Report: more environmental testing recommended for Ridgeway rec site

RIDGEWAY – A Phase I environmental site assessment report on the new Ridgeway recreation center site provided by a private consulting firm hired by the county in 2021, leaves questions about the environmental condition of the 30-acre property.

“This area would likely be a source of contaminants from past South Carolina Department of Transportation (SCDOT) operations,” the report stated, referencing the northwest and central sections of the property. The 4-1/2 acre recreation site is located in the northeast corner of the 30-acre property.

Based on a source knowledgeable about the site’s history, the report states that it “was used as a ‘dump site’ for paint and oil by SCDOT [which] owned the property from 1946 to 2010.

“Due to the presence of large amounts of empty, rusted, 55-gallon drums, 5-gallon buckets, large creosote poles, tires, automotive parts, yard debris and concrete slab debris observed during site reconnaissance, and the knowledge that dumping took place on the property while SCDOT maintained ownership, the 30-acre property may have been potentially adversely impacted,” the report states.

A ‘User Questionnaire’ included in the report states that, “paint cans and oil drums are still present on the property.

“The northwest portion of the site had a distinct smell of creosote due to the creosote poles observed in this area during site reconnaissance,” according to the report.

The report also noted that several 55-gallon drums were observed floating in a lagoon “that did not appear to be a natural formation in the northwest portion and central portion of the property.

“Since the contents or the former contents of these observed materials are unknown, these materials contribute to the REC (Recognized Environmental Condition) attributed to dumping in connection with the entire 30-acre property,” the report noted.

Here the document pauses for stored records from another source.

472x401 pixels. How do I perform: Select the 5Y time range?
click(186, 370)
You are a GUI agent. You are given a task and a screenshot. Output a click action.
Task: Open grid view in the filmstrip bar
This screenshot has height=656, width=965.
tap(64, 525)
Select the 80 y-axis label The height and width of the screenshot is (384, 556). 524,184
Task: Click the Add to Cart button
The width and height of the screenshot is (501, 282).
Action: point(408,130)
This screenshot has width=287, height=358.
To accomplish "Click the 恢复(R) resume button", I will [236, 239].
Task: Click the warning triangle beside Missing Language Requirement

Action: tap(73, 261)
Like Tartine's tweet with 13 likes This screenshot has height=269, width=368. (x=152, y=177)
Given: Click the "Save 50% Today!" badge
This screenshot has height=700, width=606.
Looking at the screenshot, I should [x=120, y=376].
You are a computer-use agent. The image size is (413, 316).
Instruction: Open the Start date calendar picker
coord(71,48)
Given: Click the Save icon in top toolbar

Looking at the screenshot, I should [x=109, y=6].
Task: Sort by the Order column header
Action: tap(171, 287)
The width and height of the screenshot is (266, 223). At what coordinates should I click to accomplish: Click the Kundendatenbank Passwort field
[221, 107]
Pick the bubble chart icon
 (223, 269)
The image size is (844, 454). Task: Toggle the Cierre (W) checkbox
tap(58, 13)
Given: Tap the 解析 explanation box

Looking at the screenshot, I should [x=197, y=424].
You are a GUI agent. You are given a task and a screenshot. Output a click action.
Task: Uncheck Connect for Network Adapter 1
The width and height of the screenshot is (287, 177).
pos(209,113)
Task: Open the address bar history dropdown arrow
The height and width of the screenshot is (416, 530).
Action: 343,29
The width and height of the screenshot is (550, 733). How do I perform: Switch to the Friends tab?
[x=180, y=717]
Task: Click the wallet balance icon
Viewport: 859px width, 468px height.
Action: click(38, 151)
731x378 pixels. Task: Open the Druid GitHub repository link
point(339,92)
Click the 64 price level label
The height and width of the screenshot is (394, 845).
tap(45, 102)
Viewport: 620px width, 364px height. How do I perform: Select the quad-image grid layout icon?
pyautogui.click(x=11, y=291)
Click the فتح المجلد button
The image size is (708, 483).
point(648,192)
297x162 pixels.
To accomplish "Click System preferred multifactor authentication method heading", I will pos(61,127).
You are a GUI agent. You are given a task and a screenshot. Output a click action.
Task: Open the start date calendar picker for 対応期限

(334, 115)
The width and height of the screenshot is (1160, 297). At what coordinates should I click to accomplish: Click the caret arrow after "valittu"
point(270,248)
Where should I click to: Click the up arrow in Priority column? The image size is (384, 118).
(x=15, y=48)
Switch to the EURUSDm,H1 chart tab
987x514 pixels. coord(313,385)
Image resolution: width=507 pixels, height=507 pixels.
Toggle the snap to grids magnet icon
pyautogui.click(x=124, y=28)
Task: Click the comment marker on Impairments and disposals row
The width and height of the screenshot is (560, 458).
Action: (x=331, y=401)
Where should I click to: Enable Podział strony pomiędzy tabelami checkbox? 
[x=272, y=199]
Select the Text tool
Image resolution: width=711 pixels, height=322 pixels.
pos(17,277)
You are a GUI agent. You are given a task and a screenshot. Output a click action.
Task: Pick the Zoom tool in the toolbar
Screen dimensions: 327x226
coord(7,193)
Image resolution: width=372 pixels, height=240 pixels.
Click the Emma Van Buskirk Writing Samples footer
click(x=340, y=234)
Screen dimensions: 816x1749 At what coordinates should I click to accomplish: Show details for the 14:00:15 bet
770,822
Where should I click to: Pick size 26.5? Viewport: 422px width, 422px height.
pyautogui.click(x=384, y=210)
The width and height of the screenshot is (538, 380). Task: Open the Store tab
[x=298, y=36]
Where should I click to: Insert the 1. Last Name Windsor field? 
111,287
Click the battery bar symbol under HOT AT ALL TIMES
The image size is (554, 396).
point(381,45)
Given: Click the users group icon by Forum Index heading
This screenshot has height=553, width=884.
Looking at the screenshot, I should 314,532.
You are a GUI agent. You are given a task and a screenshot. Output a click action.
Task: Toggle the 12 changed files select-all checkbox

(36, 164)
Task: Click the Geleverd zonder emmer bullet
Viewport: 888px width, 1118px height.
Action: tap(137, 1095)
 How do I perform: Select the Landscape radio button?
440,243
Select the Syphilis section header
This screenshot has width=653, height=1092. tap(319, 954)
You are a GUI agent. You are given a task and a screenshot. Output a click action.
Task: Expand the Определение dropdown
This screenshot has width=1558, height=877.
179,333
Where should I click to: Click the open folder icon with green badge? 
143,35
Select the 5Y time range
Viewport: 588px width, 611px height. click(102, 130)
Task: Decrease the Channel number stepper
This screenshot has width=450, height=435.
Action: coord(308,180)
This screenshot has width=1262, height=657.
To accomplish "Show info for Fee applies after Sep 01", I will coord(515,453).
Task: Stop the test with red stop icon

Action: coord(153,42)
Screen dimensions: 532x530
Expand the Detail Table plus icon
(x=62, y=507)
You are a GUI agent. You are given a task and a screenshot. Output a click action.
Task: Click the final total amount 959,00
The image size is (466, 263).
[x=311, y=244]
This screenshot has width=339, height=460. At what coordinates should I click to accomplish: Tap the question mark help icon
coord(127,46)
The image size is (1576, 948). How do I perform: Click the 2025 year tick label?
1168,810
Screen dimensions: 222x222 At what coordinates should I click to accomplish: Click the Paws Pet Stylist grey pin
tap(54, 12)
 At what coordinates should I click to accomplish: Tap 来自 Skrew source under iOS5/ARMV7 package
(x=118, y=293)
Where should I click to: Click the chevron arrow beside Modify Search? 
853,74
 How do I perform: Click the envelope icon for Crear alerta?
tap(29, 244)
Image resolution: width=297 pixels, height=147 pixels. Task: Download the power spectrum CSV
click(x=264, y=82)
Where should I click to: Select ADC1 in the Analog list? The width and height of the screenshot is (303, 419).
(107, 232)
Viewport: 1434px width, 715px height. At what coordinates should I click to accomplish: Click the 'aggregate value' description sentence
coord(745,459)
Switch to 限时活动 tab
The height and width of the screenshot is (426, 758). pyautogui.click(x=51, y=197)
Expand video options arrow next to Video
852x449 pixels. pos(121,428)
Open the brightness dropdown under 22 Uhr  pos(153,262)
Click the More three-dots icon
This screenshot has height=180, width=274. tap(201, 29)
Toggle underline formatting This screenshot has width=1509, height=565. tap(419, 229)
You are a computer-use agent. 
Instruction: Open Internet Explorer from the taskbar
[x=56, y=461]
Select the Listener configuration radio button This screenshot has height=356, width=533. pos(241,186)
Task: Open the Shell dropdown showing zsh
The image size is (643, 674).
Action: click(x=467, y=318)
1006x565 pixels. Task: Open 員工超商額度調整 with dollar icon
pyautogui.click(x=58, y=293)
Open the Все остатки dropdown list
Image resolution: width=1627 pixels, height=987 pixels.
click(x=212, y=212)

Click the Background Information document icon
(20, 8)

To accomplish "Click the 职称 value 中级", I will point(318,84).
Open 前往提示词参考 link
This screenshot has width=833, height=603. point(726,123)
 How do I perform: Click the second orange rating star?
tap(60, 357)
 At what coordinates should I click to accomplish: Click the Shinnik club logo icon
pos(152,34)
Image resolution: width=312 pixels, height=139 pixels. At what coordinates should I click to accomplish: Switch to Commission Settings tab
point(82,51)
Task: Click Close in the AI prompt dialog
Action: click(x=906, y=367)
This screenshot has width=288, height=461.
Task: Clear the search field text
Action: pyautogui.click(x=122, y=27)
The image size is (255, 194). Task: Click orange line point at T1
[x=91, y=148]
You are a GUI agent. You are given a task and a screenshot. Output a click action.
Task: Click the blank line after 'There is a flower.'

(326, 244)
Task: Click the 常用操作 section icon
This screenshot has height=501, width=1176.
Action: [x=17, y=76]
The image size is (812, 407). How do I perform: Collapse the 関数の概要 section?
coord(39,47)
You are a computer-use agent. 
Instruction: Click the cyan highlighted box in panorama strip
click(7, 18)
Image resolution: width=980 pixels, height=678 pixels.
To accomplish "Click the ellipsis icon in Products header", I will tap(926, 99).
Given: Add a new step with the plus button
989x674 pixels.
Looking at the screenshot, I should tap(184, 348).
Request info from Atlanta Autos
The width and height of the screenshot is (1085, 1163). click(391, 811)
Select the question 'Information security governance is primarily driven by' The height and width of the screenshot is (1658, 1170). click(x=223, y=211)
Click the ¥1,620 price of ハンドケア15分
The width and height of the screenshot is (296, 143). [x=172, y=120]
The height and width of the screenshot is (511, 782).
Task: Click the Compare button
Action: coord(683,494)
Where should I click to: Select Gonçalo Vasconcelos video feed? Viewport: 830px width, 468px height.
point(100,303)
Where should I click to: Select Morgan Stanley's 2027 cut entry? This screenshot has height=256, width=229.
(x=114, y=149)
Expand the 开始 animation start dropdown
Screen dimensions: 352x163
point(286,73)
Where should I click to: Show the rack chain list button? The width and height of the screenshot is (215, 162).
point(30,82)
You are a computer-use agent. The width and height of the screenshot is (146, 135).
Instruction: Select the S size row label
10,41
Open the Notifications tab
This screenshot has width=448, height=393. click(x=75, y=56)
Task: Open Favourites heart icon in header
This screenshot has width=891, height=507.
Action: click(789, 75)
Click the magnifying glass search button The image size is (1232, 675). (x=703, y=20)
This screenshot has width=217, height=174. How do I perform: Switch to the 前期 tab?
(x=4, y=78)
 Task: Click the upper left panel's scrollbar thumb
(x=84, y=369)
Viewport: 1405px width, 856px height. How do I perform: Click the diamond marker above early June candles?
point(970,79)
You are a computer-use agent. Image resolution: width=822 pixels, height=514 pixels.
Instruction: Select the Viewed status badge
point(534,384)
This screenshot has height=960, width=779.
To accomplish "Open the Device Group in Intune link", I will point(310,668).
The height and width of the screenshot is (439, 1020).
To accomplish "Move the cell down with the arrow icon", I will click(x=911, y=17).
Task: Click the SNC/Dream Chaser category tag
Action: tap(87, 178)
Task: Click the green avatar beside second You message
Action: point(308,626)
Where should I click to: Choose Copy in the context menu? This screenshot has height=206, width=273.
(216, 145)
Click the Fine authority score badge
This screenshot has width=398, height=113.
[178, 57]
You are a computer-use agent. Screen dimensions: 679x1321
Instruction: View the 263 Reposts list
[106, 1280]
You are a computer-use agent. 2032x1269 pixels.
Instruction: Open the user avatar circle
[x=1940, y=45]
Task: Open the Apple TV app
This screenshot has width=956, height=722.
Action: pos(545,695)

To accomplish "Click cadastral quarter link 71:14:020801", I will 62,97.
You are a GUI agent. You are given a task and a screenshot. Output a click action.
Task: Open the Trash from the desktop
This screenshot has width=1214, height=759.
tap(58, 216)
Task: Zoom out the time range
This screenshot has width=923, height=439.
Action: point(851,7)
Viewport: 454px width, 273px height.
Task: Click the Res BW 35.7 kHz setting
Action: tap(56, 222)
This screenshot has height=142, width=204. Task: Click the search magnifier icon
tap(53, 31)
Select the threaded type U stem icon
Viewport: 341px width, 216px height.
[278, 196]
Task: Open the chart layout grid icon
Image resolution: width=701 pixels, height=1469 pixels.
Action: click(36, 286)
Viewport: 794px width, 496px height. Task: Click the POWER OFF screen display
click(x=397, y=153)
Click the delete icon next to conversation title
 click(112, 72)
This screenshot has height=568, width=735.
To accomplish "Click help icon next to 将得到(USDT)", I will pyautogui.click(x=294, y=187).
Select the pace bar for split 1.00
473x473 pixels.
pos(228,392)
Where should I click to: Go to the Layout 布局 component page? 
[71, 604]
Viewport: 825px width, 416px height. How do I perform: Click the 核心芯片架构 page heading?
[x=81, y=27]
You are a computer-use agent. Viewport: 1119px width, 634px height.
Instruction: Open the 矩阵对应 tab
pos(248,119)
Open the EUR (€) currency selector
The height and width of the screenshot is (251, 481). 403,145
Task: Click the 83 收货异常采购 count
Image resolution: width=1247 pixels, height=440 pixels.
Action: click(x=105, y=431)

While the report relied on “reasonably ascertainable historical records, historical photographs, regulatory records databases and other records made readily available” and site reconnaissance, it did not conduct borings, sampling or testing on the soil or environment, according to the report.

The report recommended a Phase II Environmental Site Assessment to determine if the identified REC(s) have adversely impacted the property.

According to Bill Coleman, Construction Manager for Infrastructure Consulting and Engineering (ICE), also hired by the county in conjunction with the construction of the recreation center, ICE followed up with a Phase II assessment in 2021 prior to the start of construction of the recreation center.

Coleman said the Phase II assessment included borings at the recreation site. Those results have not been made available to the county as of Tuesday, according to Interim County Administrator Laura Johnson.

The Phase II results and boring site map have been requested from ICE by The Voice.

According to Rodney Wingard, environmental manager for FME, who prepared the Phase I report, the findings of this report are applicable, and representative of conditions encountered at the Property on the date of site reconnaissance and may not represent conditions at a later date.